If becoming a witch rarely brought either wealth or erotic pleasure, it had other rewards to offer. A witch was able to perform maleficium, i.e. to harm her neighbours by occult means. The pact meant that the Devil would demand this from his servant, but it also meant that he would supply her with supernatural power for the purpose. With the Devil’s aid a witch could ruin the life of anyone she chose. She could bring sudden illness, or mental disorder, or maiming accidents, or death, on man, woman or child. She could bedevil a marriage by producing sterility or miscarriages in the woman, or impotence in the man. She could make cattle sicken or die, or cause hailstorms or unseasonable rain to ruin the crops. This was her reward; for a witch’s will, like her master’s, was wholly malignant, wholly set on destruction.

Witches were believed to specialize in the killing of babies and small children. More than mere malice was at work here — witches needed the corpses for all sorts of reasons. They were cannibals, with an insatiable craving for very young flesh; according to some writers of the time, to kill, cook and eat a baby which had not yet been baptized was a witch’s greatest pleasure. But the flesh of infants was also full of supernatural power. As an element in magical concoctions it could be used to kill other human beings, or else to enable a captured witch to keep silent under torture. It could also be blended in a salve which, applied to a witch’s body, enabled her to fly.

At regular intervals witches were required to betake themselves to the sacrilegious and orgiastic gatherings known first as “synagogues”, later as “sabbats”. There were ordinary sabbats, which were usually held on Fridays and were small affairs, involving only the witches of a given neighbourhood; and there were œcumenical sabbats, held with great ceremony three or four times a year, and attended by witches from all quarters. A sabbat was always a nocturnal happening, ending either at midnight or, at the very latest, at cockcrow. As for the locality, it might be a churchyard, a crossroads, the foot of a gallows; though the larger sabbats were commonly held at the summit of some famous mountain in a faraway region.

To attend the sabbat, and in particular to attend the œcumenical sabbat, witches had to cover great distances in very little time. They did so by flying. Having anointed themselves with the magic salve they would fly straight out of their bedrooms, borne aloft on demonic rams, goats, pigs, oxen, black horses; or else on sticks, shovels, spits, broomsticks. And meanwhile the husband or wife would sleep on peacefully, quite unaware of these strange happenings; sometimes a stick laid in the bed would take not only the place but also the appearance of the absent spouse. Thanks to this arrangement, some witches were able to deceive their mates for years on end.
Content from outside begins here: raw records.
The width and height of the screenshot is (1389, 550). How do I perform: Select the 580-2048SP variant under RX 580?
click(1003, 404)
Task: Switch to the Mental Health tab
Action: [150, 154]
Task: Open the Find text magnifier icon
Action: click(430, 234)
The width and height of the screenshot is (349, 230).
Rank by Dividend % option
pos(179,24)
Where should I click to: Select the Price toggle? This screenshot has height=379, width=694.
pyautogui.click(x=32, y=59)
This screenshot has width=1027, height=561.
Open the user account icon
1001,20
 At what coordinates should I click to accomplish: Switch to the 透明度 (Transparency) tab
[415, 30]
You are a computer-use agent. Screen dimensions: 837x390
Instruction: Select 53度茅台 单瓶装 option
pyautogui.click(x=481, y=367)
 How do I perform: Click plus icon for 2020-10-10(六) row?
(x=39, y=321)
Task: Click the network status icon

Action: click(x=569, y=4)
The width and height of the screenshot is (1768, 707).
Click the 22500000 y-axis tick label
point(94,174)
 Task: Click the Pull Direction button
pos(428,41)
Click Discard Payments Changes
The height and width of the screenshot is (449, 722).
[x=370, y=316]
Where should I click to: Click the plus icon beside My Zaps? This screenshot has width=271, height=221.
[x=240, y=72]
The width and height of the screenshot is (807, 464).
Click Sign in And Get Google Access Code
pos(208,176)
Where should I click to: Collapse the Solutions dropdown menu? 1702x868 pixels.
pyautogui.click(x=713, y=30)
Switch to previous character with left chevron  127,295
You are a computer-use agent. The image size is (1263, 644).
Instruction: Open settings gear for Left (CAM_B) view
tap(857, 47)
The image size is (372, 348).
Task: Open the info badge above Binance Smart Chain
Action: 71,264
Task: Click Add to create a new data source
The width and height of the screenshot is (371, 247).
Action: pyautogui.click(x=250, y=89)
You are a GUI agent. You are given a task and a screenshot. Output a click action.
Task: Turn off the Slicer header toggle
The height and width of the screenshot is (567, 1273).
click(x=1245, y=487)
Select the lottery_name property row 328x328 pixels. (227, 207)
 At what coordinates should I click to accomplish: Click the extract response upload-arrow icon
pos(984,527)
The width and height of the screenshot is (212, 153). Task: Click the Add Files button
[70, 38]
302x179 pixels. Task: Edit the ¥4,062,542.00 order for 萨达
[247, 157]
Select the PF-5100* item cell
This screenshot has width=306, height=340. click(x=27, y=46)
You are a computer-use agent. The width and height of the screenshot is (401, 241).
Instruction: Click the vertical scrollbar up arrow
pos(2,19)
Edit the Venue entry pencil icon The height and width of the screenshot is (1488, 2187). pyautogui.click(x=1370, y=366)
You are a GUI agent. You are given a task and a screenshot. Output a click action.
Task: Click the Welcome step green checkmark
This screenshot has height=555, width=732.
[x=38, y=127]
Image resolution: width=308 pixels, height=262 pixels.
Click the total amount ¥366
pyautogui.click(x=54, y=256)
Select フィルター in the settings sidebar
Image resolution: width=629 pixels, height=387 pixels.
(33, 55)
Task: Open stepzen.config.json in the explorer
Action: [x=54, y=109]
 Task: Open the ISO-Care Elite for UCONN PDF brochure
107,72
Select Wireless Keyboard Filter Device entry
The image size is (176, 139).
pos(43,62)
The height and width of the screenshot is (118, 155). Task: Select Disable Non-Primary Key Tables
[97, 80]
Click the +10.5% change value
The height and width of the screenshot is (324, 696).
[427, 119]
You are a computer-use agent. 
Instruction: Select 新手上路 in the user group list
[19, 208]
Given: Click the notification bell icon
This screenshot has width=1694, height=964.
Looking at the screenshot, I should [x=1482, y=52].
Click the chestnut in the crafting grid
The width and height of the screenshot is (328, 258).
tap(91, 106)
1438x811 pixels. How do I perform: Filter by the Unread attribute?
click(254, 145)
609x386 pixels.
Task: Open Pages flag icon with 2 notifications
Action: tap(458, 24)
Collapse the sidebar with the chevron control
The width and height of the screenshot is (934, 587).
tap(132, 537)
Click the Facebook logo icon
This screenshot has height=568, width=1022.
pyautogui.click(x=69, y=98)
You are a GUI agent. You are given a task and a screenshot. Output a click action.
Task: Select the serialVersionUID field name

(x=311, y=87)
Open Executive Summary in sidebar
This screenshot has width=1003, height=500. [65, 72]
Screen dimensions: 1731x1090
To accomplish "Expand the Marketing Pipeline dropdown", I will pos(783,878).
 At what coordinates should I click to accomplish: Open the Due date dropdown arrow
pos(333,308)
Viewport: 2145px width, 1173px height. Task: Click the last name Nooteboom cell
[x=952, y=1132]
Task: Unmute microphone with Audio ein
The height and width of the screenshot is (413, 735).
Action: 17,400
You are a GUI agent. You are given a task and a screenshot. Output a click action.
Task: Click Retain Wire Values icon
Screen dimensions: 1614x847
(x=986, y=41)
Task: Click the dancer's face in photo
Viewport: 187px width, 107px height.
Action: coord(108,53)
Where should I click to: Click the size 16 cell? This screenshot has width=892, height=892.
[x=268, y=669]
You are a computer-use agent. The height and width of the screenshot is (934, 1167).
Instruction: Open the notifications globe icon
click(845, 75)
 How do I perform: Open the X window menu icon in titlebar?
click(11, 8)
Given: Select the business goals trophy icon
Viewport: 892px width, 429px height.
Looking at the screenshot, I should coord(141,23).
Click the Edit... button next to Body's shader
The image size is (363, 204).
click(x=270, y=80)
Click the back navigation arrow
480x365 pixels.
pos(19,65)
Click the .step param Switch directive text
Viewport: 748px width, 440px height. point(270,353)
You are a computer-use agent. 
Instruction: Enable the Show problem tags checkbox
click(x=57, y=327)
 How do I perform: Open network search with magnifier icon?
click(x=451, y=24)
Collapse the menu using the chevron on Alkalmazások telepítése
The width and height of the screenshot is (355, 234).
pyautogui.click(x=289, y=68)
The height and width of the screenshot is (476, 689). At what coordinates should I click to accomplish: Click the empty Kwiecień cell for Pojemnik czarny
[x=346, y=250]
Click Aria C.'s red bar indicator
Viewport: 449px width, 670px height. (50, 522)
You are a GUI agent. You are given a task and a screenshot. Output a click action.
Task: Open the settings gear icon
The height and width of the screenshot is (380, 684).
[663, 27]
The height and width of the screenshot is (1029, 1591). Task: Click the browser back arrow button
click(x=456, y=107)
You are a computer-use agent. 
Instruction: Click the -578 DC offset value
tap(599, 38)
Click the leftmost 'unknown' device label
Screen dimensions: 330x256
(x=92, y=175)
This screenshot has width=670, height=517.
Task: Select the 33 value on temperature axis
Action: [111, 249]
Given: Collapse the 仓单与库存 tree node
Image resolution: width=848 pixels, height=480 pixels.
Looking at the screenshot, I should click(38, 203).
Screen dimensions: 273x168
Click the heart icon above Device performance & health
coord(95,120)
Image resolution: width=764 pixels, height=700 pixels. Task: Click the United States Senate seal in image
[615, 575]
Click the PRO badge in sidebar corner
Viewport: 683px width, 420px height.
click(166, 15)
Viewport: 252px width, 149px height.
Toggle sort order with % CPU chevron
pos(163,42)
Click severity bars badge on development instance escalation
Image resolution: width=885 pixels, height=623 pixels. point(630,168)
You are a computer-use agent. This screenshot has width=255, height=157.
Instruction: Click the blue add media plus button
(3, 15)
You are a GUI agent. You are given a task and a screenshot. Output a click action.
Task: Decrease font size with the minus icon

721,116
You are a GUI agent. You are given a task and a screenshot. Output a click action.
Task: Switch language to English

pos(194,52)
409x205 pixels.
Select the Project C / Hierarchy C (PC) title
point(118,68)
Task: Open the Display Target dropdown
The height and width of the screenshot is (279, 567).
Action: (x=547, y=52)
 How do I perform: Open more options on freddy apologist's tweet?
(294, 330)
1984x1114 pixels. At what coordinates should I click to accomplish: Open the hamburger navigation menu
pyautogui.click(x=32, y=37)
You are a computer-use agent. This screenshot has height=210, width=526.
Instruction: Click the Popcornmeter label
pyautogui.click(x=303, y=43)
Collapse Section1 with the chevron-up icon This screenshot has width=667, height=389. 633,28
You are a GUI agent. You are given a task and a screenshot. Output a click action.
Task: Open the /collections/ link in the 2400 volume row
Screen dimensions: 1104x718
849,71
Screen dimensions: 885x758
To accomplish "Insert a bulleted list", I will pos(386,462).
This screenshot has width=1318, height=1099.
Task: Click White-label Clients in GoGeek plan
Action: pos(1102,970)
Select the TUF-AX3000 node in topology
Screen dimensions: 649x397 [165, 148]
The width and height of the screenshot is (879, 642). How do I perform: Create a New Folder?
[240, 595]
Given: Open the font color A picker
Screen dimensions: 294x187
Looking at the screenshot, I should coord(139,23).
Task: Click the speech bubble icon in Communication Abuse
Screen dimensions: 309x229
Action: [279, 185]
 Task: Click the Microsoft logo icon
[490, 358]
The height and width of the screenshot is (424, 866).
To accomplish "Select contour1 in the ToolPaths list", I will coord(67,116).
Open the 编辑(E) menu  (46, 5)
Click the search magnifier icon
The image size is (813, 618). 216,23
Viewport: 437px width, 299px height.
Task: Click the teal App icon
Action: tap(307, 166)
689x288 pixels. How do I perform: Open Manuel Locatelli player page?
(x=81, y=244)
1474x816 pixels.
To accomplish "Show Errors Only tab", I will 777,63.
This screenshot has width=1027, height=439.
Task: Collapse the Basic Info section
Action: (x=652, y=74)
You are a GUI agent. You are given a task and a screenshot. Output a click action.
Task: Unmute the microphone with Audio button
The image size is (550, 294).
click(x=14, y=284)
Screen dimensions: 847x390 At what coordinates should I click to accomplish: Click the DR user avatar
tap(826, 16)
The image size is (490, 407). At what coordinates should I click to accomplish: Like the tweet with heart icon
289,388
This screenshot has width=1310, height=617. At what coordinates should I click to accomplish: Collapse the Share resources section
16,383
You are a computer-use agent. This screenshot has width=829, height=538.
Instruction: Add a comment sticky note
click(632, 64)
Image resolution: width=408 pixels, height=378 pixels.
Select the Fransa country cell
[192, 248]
The very numerous accounts of the sabbat differ from one another only in minor details, so it is easy to construct a representative picture. The sabbat was presided over by the Devil, who now took on the shape not of a mere man but of a monstrous being, half man and half goat: a hideous black man with enormous horns, a goat’s beard and goat’s legs, sometimes also with bird’s claws instead of hands and feet. He sat on a high ebony throne; light streamed from his horns, flames spouted from his huge eyes. The expression of his face was one of immense gloom, his voice was harsh and terrible to hear.

The term “sabbat”, like the term “synagogue”, was of course taken from the Jewish religion, which was traditionally regarded as the quintessence of anti-Christianity, indeed as a form of Devil-worship. For the sabbat was above all an assertion of the Devil’s mastery over his servants, the witches. First the witches knelt down and prayed to the Devil, calling him Lord and God, and repeating their renunciation of the Christian faith; after which each in turn kissed him, often on his left foot, his genitals or his anus. Next delinquent witches reported for punishment, which usually consisted of whippings. In Roman Catholic countries witches would confess their sins — for instance, attending church — and the Devil would impose whippings as a penance; but everywhere witches who had missed a sabbat, or who had performed insufficient maleficia, were soundly whipped. Then came the parody of divine service. Dressed in black vestments, with mitre and surplice, the Devil would preach a sermon, warning his followers against reverting to Christianity and promising them a far more blissful paradise than the Christian heaven. Seated again on his black chair, with the king and queen of the witches on either side of him, he would receive the offerings of the faithful — cakes and flour, poultry and corn, sometimes money.